Measure Ventilation Airflow to Find Your New Solution
For over sixty years Moffitt has been designing ventilation solutions to help buildings feel cooler and more comfortable. By just looking at a building, we can suggest a handful of steps you can take to improve ventilation. However, finding the best possible solution requires the best possible information. A number of tools can be used to measure ventilation airflow in your building. This includes thermometers, psychrometers, and anemometers. Read on to learn how we use these tools to help create a better environment in your plant.
Infrared Thermometer
The first tool that a ventilation engineer uses might be the most obvious. Our team uses thermometers to take temperature measurements throughout the plant. For every project we take readings at different locations in the building to assemble a cohesive picture of the overall temperature conditions. Our team primarily focuses on where employees are experiencing problems, but we take readings throughout the plant as well.

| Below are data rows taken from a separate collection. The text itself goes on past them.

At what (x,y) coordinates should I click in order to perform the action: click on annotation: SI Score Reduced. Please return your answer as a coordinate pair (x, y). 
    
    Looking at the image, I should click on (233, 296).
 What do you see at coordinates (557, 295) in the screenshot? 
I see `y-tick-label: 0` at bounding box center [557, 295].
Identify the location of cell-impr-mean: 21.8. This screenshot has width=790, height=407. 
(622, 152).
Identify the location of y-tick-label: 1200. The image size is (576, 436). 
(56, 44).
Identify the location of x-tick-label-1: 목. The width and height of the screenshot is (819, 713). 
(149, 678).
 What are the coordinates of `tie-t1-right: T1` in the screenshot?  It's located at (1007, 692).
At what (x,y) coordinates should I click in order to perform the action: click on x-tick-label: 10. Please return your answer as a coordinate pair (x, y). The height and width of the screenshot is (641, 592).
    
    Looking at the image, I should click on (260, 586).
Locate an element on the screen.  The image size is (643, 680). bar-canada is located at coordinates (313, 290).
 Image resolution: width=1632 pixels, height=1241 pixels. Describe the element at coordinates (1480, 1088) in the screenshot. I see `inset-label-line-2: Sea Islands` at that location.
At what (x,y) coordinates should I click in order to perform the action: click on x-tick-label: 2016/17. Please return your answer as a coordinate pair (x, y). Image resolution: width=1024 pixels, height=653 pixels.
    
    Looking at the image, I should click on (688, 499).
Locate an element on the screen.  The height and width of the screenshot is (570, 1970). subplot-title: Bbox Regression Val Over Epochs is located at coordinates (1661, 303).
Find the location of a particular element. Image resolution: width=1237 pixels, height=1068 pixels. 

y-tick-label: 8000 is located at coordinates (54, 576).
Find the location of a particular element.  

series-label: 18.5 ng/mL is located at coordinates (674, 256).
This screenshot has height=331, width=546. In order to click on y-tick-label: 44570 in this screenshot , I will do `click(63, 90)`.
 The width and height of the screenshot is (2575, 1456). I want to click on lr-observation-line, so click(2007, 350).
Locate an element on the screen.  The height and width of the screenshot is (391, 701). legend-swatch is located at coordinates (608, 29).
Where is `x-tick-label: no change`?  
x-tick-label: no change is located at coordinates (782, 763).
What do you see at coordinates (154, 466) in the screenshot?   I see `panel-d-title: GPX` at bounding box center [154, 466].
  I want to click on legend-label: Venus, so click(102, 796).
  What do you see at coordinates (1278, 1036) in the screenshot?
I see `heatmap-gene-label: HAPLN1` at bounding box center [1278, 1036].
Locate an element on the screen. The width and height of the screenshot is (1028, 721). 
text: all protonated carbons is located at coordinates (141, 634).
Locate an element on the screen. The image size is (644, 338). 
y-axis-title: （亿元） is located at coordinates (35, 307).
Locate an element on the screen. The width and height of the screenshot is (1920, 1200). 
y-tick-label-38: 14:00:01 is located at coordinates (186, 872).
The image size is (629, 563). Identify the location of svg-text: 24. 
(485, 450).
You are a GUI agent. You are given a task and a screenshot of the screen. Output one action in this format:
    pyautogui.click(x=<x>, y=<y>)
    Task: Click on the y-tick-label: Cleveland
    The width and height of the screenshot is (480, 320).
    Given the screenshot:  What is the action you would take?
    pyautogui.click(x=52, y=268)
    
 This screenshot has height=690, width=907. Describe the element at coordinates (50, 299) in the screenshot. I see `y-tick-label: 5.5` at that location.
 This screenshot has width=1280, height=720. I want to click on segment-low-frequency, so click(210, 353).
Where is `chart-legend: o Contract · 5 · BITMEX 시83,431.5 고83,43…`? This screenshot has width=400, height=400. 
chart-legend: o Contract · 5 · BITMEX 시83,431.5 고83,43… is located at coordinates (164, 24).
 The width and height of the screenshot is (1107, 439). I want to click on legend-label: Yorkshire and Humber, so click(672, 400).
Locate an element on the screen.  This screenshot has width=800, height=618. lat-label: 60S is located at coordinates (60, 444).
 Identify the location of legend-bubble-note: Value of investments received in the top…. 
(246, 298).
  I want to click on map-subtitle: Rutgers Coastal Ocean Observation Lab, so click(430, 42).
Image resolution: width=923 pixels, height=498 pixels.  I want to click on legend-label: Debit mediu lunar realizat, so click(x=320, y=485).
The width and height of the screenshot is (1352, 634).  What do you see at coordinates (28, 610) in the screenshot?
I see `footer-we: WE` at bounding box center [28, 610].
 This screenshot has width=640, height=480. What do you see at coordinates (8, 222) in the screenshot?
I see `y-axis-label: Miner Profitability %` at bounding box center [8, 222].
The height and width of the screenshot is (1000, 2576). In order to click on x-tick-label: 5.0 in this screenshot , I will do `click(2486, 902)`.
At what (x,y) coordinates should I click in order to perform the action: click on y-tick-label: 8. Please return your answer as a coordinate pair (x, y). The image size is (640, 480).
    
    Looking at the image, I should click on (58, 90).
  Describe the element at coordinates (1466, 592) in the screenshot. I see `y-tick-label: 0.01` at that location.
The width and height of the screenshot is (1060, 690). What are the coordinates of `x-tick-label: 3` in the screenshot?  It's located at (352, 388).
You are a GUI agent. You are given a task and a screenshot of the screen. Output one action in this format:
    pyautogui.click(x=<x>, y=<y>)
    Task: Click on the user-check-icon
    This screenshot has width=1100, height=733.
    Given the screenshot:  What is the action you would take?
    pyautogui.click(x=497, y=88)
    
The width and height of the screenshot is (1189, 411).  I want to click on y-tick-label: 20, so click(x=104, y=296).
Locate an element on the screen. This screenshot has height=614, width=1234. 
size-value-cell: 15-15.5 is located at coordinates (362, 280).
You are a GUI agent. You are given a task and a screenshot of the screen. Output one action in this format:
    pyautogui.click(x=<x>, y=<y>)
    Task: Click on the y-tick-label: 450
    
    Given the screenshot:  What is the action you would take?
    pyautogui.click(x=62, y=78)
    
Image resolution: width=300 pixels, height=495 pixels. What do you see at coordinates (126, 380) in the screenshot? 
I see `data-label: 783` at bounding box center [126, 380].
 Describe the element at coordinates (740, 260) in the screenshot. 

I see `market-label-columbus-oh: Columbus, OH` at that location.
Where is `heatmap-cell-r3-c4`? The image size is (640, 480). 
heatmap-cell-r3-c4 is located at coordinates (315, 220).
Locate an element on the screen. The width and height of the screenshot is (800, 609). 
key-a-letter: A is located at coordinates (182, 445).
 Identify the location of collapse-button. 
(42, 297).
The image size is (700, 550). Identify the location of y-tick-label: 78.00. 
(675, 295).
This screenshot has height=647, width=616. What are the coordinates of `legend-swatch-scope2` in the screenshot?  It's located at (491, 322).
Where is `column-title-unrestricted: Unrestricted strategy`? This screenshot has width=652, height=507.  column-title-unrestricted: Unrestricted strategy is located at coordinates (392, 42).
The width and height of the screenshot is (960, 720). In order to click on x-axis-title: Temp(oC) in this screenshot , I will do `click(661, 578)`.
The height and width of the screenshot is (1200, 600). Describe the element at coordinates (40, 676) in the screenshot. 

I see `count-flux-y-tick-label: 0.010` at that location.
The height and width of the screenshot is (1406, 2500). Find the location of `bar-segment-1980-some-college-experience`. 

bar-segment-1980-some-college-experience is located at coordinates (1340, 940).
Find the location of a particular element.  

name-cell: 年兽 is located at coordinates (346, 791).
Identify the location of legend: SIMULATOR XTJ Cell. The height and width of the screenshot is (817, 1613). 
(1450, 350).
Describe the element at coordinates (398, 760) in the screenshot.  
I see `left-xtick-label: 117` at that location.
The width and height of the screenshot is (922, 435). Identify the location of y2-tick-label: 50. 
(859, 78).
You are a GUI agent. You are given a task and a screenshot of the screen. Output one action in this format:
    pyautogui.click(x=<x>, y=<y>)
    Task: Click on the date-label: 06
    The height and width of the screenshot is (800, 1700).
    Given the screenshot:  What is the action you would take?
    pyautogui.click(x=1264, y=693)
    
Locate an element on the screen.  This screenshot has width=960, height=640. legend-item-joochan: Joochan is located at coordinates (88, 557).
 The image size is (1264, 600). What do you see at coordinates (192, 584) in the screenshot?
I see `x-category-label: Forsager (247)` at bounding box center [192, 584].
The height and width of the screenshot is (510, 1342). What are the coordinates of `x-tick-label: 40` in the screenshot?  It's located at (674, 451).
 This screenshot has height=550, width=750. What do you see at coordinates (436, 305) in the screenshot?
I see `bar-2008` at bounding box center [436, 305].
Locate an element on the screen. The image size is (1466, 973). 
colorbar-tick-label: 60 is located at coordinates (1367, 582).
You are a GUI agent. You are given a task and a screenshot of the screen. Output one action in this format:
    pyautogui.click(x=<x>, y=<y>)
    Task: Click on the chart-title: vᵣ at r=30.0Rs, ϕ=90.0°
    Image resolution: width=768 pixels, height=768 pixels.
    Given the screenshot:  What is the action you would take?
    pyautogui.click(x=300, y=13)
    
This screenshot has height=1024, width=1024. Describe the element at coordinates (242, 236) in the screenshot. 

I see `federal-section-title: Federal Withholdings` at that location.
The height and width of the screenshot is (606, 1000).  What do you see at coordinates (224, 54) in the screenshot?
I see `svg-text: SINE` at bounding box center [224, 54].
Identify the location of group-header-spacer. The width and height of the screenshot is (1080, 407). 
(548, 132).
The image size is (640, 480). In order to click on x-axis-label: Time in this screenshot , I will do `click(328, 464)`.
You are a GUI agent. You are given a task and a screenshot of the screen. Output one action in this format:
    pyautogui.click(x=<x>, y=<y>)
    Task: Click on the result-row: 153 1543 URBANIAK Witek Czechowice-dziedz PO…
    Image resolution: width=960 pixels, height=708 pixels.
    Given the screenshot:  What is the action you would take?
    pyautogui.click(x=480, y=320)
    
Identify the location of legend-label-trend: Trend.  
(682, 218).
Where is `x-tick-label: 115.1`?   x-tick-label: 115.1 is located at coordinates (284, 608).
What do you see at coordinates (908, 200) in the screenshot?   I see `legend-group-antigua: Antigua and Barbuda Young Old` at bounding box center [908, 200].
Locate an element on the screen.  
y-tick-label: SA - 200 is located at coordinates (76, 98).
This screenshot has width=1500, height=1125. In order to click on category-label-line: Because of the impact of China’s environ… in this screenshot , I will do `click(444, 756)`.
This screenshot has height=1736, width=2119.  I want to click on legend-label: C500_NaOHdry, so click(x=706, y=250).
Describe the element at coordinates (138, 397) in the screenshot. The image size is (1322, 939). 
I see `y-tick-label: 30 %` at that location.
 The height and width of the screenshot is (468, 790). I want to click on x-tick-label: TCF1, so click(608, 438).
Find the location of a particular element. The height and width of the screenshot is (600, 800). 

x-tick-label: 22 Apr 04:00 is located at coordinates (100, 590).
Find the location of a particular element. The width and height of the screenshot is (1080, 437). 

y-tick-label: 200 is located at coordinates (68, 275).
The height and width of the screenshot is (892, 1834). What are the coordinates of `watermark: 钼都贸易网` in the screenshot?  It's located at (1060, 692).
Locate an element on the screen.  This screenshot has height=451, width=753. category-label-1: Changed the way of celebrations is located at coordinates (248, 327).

To properly get temperatures throughout the building, we generally use devices with infrared and laser features. This allows us to record temperature readings safely and easily at different elevations. This eliminates the risks involved with climbing to different heights and levels in the building. Getting readings at different elevations allows us to calculate a building’s temperature rise and determine the buildings heat load. This is all crucial to providing the best custom design for the customer.
Measure Ventilation Airflow Temperature
The next tool the Moffitt team uses is the psychrometer. A psychrometer provides the us with the relative humidity data at different locations in the building. It is used to determine atmospheric humidity and relative humidity. In plants with high levels of moisture, relative humidity can have a huge impact on how the temperature feels. Of course, there are other factors which can also affect how the employees actually feel.
It takes about 60 seconds for the psychrometer to get an accurate reading so it may take some time for our team members to get all the readings they need.
Measure Ventilation Air Velocity
Measuring the temperature of the air is only half of the equation. The second half is measuring how fast the air is moving. Moffitt uses anemometers get air velocity readings. These readings help us design a balanced system, where the air is correctly moving in the building. It will show where the hot air “builds up” and where the cool air “gets stuck”. Overall, this tool gives us insight into what is really going on with the building’s ventilation.
The anemometer gets a reading much more quickly than the psychrometer. It takes only about 5 seconds to get an accurate reading of the airflow velocity at any given spot.
Getting the Complete Picture
All these tools are essential to providing a custom solution that works and gives us the ability to quantify the results of our system.
Our team makes site visits to take these readings. Everyone is trained on them. More accurate designs, very accurate CFD models.